* **Stated goal**:
Pull out each line of the entries below that contains the word "Choose", treating uppercase and lowercase as different.

* **Task input**:
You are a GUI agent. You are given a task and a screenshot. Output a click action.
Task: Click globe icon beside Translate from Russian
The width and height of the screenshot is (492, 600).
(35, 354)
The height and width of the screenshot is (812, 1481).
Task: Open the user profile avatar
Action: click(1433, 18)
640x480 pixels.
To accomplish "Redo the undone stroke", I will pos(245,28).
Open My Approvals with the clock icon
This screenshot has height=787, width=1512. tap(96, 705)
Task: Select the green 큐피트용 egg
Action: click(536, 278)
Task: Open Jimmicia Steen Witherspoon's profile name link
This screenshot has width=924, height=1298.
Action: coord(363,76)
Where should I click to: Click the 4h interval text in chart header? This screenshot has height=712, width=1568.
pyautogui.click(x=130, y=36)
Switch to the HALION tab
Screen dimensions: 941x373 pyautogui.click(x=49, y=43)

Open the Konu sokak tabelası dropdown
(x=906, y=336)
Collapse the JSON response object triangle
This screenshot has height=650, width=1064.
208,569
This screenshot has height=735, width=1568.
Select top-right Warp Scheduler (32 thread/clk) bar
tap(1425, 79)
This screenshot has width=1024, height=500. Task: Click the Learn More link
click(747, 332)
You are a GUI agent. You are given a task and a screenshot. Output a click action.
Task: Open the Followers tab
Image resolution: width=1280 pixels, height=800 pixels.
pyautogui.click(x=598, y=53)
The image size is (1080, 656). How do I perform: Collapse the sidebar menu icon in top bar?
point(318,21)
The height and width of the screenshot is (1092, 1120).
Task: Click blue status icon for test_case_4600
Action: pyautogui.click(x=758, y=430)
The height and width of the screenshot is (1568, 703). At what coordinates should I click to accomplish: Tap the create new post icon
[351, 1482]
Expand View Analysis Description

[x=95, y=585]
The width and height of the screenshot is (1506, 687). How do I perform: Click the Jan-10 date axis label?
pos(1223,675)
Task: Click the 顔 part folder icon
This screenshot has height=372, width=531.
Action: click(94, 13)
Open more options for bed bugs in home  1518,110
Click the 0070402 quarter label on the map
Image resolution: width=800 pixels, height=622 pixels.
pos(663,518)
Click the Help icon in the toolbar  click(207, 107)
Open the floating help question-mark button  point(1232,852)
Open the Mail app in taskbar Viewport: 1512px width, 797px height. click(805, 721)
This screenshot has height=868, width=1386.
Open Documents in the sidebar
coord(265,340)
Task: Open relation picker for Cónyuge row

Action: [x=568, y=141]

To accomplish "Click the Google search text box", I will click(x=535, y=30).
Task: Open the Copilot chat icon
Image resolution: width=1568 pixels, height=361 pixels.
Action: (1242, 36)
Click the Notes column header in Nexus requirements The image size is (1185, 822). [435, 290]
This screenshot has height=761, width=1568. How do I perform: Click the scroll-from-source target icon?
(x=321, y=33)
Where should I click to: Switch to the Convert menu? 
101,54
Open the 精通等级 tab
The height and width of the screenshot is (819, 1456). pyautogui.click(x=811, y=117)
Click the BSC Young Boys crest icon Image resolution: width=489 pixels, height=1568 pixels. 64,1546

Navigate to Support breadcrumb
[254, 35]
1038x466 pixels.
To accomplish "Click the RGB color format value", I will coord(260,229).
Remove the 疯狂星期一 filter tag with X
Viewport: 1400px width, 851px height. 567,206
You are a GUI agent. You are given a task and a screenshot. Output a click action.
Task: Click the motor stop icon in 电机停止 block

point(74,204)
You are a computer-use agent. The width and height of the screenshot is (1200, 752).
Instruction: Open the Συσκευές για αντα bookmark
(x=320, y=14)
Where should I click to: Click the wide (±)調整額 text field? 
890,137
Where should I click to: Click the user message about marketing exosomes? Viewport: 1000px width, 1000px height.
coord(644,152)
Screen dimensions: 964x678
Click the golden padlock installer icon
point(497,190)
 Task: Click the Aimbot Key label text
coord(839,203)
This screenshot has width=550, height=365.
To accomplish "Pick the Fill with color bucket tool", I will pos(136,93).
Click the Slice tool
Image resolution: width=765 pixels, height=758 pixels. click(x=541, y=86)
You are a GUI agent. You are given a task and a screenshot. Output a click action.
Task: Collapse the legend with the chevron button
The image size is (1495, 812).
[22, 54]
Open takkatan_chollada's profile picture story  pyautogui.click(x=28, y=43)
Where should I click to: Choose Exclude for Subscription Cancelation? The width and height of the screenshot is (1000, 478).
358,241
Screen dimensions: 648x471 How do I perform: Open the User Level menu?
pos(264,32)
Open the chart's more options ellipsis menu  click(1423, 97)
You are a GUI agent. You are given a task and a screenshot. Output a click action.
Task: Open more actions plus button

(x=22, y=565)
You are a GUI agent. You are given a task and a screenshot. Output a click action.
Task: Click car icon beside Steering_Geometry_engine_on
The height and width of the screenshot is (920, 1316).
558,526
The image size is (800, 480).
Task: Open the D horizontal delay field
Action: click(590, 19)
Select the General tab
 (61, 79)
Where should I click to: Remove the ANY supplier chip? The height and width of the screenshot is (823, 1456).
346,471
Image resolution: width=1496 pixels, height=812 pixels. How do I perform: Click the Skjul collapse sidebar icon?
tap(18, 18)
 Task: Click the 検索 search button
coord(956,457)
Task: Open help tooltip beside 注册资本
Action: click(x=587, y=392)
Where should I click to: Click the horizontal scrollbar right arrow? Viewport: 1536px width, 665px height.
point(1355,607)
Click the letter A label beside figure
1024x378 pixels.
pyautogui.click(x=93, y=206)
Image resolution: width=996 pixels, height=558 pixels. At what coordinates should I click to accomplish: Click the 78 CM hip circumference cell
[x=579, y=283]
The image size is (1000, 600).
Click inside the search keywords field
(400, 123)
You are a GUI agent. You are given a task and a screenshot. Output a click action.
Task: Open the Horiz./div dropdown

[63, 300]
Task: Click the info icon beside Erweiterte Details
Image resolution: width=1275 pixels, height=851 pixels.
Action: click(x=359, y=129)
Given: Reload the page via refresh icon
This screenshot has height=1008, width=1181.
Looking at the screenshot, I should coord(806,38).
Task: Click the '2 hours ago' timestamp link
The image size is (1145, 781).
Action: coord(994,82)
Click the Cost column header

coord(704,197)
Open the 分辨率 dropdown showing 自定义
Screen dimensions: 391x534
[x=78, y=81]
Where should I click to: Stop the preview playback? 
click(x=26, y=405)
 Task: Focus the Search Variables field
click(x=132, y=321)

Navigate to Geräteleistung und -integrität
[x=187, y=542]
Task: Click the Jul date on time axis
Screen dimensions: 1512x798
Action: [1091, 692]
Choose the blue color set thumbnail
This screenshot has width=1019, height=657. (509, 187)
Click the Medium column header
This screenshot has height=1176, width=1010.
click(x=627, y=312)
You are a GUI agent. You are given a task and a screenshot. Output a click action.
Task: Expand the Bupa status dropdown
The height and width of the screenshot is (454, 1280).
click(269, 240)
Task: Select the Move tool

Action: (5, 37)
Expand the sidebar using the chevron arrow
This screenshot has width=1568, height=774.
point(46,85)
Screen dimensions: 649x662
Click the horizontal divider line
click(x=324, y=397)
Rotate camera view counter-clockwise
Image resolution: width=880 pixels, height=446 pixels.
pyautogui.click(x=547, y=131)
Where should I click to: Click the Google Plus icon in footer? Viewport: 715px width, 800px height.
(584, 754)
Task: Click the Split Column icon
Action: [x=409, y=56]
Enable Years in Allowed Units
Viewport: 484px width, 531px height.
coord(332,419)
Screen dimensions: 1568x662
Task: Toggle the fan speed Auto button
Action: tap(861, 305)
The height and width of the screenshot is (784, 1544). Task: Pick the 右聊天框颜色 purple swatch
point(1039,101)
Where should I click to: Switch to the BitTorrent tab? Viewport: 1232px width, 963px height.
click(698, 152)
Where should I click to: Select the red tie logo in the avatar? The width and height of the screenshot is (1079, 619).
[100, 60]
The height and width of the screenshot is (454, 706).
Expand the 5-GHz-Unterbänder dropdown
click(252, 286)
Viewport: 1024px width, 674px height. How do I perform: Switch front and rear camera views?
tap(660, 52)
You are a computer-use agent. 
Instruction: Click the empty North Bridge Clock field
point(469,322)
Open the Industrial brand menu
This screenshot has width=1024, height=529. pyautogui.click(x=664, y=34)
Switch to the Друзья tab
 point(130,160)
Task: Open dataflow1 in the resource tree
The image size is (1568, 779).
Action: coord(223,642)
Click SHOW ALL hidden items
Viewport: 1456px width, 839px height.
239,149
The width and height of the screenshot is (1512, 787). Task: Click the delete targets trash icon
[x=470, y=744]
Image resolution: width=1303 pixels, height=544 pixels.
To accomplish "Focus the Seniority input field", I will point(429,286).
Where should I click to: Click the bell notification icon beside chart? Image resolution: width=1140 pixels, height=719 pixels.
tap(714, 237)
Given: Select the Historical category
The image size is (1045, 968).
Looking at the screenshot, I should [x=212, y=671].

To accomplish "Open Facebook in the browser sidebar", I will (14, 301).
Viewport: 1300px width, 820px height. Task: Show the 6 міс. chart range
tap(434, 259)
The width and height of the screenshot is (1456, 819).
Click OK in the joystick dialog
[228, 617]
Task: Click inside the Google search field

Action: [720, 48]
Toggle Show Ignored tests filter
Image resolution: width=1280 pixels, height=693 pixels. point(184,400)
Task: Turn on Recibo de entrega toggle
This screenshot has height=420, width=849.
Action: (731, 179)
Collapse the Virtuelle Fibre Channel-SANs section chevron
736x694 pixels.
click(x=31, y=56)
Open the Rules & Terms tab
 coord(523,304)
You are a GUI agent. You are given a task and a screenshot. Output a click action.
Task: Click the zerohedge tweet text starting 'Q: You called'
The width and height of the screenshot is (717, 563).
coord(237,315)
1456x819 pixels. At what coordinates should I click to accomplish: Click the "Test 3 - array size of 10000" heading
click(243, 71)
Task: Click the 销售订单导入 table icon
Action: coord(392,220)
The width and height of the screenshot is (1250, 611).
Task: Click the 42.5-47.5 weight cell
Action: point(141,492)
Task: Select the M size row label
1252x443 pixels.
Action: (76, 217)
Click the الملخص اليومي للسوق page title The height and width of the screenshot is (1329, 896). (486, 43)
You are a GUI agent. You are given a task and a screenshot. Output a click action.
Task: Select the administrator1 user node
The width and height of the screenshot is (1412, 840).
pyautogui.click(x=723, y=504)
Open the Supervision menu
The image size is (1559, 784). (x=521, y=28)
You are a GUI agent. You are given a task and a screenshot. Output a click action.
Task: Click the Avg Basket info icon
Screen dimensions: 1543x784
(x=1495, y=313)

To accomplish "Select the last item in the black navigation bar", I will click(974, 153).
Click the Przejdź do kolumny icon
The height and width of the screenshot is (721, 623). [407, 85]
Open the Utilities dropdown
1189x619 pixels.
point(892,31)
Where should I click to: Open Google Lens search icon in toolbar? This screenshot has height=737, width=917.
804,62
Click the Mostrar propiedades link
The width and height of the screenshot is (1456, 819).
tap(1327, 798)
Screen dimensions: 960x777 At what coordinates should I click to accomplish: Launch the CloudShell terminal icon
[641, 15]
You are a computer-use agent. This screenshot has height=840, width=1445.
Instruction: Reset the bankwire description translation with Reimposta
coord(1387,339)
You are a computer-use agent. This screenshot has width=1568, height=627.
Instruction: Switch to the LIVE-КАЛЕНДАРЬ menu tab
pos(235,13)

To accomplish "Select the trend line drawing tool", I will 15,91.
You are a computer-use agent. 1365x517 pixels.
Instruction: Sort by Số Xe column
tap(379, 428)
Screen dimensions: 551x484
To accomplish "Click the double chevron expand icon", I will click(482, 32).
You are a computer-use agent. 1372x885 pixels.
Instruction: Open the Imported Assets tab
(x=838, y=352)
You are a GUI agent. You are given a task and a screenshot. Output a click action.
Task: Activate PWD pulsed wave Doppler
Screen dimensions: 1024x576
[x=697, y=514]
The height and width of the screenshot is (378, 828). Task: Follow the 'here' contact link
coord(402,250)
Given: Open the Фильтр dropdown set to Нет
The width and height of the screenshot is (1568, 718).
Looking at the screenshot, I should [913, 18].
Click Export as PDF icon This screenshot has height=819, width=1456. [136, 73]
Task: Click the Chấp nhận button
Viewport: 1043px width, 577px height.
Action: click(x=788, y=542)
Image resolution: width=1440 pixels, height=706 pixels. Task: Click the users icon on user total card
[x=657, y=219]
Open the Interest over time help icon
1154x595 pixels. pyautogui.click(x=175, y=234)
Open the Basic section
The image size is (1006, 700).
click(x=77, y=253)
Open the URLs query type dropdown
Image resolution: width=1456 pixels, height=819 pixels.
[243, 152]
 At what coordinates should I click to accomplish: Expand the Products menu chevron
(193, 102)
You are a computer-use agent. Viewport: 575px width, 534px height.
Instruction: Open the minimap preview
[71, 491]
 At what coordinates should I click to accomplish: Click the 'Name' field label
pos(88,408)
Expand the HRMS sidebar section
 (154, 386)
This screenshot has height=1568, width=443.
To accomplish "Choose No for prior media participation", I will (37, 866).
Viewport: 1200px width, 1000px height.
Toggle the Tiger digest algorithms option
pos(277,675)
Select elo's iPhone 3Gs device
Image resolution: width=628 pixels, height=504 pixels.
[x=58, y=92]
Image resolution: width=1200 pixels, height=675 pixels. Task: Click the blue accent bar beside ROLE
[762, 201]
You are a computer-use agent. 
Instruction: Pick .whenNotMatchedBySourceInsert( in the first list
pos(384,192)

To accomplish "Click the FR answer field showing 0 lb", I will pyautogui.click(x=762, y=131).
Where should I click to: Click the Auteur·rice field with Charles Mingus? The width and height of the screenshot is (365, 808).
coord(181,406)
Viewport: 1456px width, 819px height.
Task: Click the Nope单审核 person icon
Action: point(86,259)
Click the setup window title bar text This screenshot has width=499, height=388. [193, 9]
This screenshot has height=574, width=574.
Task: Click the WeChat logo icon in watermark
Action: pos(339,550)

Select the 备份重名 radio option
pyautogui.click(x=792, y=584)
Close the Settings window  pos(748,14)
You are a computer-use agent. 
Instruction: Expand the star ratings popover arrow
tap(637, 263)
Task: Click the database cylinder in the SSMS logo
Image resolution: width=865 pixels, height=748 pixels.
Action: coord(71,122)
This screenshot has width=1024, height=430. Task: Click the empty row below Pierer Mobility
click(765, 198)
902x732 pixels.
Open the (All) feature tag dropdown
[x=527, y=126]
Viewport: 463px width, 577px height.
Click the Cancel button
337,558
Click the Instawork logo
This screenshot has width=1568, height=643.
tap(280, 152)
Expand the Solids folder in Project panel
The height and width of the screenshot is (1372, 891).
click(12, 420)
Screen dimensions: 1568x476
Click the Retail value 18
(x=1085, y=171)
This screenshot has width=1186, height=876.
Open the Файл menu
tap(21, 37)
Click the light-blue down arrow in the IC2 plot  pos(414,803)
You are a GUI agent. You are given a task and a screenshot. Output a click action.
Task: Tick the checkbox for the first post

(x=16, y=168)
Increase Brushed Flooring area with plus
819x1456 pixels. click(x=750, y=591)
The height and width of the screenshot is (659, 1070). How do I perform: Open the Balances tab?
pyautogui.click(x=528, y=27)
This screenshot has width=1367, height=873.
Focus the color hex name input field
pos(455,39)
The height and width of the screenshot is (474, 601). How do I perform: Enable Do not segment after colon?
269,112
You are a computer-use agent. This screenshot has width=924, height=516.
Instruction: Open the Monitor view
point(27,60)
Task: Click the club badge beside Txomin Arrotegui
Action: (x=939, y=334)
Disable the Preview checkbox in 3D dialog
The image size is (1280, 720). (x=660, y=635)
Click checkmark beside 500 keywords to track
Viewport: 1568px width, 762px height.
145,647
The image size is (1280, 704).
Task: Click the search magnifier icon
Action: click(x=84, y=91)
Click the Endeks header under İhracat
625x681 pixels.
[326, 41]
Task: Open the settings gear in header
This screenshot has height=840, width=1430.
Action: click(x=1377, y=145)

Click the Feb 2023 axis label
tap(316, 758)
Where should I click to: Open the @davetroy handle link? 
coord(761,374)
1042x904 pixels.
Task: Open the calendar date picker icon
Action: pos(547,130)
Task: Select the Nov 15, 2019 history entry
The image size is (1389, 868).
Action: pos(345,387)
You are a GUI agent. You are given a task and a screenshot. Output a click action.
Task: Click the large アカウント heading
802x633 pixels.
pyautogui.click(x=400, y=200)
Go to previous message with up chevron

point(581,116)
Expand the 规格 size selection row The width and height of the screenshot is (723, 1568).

* **Exercise response**:
Where should I click to: Choose Exclude for Subscription Cancelation? The width and height of the screenshot is (1000, 478).
Choose the blue color set thumbnail
To accomplish "Choose No for prior media participation", I will (37, 866).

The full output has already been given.